> _Text excerpt_
■ ■ ■ ■
Open elpaso opened 4 years ago

elpaso commented 4 years ago

QGIS Raster Temporal Catalog Data Provider

Date 2020/08/10

Author Alessandro Pasotti (@elpaso)

Contact elpaso at itopen dot it

maintainer @elpaso

Version QGIS 3.18

Summary

Many kinds of earth observations or model outputs are provided as a (potentially huge) series of individual raster files, each file has a timestamp or a time range that provides information about the temporal validity of the data.

The original use case it for QGIS Server WMS-T but the proposed solution would also allow to expose a directory of raster layers as single temporally enabled raster in the desktop, to be used with the temporal controller.

For QGIS Server WMS-T, there are at least two valid reasons to expose the individual layer as a single temporally enabled layer, The main reason of exposing a single layer instead of all the individual is that it is required by the "OGC Best Practice for using Web Map Services (WMS) with Time-Dependent or Elevation-Dependent Data (1.0)" [1] which recommends to expose the layers as a single layer with a TIME dimension.

The other reason is that by serving each layer individually we would have a huge GetCapabilities response and cause severe performance issues.
■ ■ ■ ■
> _Given data_

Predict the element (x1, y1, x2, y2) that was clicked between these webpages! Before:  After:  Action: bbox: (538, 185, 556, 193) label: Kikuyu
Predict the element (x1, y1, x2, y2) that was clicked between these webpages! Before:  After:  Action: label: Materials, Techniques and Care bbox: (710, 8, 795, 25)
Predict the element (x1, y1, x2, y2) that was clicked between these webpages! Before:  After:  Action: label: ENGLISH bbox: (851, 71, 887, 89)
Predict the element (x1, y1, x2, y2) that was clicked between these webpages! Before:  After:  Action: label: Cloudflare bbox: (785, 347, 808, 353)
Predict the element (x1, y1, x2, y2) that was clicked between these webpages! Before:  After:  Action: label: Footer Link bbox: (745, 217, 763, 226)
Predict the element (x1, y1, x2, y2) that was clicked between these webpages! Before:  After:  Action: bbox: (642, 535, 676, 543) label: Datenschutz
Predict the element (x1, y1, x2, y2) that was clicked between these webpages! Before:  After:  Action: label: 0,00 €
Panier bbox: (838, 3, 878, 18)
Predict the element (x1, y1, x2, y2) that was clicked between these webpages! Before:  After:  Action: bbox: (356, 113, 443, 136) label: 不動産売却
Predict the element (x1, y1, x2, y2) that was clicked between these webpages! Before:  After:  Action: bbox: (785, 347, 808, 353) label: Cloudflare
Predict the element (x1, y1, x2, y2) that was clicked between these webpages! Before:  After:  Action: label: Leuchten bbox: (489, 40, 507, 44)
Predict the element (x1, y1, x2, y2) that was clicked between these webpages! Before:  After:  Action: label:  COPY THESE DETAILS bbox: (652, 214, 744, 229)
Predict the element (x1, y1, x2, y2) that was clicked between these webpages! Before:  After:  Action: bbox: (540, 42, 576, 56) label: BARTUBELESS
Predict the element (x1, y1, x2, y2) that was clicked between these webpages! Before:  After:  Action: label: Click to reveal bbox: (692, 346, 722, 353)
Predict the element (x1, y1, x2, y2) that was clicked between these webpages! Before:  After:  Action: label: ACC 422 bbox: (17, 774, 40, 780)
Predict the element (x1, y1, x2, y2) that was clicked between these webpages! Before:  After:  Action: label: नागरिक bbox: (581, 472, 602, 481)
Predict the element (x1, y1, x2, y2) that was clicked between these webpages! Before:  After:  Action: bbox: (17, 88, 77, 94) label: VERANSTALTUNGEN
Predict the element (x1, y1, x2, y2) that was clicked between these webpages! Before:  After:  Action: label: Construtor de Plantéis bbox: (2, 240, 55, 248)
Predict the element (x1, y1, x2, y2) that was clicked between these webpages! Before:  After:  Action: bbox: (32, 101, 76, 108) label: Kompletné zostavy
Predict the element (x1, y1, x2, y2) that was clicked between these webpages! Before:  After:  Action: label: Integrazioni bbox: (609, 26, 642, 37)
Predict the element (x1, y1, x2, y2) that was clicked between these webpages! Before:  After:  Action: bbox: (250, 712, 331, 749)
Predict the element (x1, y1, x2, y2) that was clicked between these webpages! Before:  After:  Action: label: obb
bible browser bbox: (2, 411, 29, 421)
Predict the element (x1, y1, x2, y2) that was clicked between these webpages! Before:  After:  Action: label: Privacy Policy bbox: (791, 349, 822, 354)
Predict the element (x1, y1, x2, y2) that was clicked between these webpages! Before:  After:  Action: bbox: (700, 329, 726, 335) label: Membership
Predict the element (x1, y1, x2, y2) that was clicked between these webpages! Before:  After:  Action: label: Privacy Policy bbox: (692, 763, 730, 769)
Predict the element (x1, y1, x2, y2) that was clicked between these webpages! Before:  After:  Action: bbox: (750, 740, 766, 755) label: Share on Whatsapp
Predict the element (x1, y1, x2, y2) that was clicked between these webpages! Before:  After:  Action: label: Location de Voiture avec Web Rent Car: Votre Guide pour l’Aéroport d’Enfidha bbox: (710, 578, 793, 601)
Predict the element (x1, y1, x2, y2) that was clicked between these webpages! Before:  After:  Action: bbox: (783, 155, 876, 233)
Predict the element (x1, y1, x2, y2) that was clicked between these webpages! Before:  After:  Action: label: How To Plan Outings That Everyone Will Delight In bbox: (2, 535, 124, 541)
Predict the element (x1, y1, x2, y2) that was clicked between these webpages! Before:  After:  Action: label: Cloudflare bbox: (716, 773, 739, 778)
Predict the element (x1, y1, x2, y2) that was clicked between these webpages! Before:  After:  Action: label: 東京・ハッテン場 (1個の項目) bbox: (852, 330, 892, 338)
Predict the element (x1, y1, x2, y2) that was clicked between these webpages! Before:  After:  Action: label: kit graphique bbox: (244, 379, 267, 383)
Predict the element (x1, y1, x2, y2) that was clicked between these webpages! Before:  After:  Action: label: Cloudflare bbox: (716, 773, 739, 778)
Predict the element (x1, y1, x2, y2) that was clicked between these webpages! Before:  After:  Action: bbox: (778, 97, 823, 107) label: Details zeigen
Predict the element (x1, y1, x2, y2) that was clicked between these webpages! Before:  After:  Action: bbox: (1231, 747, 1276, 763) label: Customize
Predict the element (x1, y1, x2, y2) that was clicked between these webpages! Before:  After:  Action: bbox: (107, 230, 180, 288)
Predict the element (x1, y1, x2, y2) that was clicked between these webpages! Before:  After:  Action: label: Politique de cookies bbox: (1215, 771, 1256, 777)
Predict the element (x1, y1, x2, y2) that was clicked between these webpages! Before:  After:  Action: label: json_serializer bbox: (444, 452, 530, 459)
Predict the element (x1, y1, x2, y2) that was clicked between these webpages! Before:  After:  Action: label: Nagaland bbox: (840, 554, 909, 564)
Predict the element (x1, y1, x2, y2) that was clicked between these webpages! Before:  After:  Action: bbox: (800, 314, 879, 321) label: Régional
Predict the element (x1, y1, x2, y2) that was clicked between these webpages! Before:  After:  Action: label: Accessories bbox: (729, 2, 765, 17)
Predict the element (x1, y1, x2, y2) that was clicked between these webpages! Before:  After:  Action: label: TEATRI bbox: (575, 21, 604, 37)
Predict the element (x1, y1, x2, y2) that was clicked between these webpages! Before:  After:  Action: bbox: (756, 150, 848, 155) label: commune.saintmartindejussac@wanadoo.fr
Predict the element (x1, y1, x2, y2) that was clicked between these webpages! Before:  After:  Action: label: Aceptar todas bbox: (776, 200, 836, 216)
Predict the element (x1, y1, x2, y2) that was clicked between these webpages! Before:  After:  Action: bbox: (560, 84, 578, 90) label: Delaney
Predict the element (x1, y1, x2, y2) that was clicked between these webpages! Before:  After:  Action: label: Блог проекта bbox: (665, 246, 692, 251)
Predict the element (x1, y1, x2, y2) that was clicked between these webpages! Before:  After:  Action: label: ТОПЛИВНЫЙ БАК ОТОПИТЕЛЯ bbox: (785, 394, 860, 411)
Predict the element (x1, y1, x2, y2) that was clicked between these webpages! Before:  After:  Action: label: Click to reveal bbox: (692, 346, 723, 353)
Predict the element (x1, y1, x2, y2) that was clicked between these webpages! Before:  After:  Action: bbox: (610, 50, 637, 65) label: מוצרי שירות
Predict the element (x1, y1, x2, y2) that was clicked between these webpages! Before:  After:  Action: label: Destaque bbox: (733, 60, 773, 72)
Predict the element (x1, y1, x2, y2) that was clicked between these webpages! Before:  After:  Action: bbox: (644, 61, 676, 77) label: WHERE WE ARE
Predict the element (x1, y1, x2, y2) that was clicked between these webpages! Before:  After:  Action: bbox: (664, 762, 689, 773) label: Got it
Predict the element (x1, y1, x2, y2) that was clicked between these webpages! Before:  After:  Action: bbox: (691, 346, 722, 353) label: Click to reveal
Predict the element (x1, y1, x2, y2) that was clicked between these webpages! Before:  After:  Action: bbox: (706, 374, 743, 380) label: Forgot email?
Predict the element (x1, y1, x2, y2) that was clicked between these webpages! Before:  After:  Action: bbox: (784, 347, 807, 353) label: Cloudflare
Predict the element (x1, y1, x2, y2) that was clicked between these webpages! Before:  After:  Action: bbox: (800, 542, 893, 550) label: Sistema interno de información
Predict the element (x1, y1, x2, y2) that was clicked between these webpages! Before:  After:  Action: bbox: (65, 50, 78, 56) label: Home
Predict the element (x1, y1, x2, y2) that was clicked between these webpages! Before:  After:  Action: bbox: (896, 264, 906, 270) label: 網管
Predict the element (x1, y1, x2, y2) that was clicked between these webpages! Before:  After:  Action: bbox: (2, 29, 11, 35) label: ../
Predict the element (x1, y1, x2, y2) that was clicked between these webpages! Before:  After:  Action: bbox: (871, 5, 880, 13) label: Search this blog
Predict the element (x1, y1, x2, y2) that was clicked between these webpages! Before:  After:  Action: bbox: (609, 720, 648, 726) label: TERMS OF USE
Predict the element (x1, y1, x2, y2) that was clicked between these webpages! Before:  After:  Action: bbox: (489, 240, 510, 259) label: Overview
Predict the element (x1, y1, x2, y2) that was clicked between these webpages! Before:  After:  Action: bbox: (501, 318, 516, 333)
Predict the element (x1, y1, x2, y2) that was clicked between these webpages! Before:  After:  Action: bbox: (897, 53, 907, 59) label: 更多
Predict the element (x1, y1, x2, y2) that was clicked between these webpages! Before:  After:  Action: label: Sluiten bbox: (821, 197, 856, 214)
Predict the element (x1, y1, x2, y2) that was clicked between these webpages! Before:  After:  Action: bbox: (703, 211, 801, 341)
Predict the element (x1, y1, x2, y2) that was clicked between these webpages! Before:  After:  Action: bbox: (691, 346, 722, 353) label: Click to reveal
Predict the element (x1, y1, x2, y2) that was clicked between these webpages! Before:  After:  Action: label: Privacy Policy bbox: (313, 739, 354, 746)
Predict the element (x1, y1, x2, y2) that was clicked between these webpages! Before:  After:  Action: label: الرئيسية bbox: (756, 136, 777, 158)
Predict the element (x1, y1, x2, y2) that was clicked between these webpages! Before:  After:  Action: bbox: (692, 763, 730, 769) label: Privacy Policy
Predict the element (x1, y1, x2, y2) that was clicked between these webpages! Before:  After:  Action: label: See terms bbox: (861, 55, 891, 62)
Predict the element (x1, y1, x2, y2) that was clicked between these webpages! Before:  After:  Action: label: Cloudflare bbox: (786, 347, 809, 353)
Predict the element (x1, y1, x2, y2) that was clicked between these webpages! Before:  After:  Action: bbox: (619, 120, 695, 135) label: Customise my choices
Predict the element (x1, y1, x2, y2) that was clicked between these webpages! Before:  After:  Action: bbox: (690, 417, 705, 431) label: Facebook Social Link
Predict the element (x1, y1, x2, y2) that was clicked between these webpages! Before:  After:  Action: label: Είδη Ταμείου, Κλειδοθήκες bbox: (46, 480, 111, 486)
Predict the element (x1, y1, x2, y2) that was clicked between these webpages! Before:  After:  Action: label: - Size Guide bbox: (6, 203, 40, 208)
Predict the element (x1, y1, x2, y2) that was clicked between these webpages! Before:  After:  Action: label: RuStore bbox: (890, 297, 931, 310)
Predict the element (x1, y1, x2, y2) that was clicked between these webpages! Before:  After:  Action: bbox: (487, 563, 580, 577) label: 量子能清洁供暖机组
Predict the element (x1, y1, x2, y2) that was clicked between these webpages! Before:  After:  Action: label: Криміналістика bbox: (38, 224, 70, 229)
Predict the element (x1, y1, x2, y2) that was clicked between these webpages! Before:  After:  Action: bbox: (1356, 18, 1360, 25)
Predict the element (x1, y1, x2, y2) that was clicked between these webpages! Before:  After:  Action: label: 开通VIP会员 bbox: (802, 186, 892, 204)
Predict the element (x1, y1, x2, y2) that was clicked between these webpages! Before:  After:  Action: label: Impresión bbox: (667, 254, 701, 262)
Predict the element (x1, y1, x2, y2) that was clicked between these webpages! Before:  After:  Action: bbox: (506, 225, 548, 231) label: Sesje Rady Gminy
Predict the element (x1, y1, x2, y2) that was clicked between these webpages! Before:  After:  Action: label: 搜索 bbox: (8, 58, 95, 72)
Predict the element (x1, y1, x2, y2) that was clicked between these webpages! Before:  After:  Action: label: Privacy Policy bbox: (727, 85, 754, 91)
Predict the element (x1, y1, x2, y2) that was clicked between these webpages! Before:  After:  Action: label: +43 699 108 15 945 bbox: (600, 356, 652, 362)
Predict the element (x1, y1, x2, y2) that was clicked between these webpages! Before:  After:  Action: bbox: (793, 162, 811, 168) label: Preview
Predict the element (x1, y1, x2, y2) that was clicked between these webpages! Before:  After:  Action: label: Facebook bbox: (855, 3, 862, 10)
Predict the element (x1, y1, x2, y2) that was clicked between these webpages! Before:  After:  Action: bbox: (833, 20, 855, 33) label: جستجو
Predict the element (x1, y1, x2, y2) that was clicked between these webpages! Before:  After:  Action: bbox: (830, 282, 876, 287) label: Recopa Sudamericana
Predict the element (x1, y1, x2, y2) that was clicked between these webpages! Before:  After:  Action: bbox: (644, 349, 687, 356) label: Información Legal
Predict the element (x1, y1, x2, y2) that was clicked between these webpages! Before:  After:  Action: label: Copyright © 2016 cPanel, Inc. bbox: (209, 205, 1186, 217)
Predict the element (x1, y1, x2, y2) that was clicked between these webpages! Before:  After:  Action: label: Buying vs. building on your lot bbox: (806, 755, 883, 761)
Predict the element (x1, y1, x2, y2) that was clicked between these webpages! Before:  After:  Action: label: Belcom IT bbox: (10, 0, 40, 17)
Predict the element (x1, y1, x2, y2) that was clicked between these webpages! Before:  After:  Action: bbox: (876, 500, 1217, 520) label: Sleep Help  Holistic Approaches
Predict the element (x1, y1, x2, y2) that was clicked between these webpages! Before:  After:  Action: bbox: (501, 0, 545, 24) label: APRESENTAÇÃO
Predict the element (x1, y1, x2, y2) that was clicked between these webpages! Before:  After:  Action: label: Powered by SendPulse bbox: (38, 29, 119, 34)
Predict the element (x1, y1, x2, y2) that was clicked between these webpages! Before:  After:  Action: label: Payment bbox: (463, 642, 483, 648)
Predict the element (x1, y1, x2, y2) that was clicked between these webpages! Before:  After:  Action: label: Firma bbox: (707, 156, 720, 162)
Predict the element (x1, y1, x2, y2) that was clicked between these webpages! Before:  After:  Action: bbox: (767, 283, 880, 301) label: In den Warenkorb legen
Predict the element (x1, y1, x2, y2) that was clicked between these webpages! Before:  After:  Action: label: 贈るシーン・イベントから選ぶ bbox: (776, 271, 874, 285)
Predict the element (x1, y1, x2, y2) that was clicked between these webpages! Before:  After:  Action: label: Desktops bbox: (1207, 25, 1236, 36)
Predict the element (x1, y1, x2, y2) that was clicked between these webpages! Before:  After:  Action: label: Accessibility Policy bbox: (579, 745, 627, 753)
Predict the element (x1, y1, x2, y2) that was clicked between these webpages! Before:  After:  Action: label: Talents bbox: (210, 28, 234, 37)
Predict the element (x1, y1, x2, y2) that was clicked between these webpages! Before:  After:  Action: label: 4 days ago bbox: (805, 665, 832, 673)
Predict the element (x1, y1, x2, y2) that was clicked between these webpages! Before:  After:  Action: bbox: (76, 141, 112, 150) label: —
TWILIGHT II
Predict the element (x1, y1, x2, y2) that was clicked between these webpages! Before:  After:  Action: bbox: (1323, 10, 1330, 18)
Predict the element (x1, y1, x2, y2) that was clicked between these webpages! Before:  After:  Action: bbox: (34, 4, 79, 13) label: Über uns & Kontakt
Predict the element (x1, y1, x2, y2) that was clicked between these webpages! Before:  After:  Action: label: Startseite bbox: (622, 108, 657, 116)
■ ■ ■ ■
> _Task statement_
Answer these from the QGIS proposal:
(a) Which QGIS version is listed?
(b) What does the proposal name as its original use case?
(c) Besides the OGC Best Practice requirement, what reason does it give for exposing the rasters as a single layer?

> _Answer box_
(a) QGIS 3.18
(b) QGIS Server WMS-T
(c) Serving each layer individually would produce a huge GetCapabilities response and cause severe performance issues.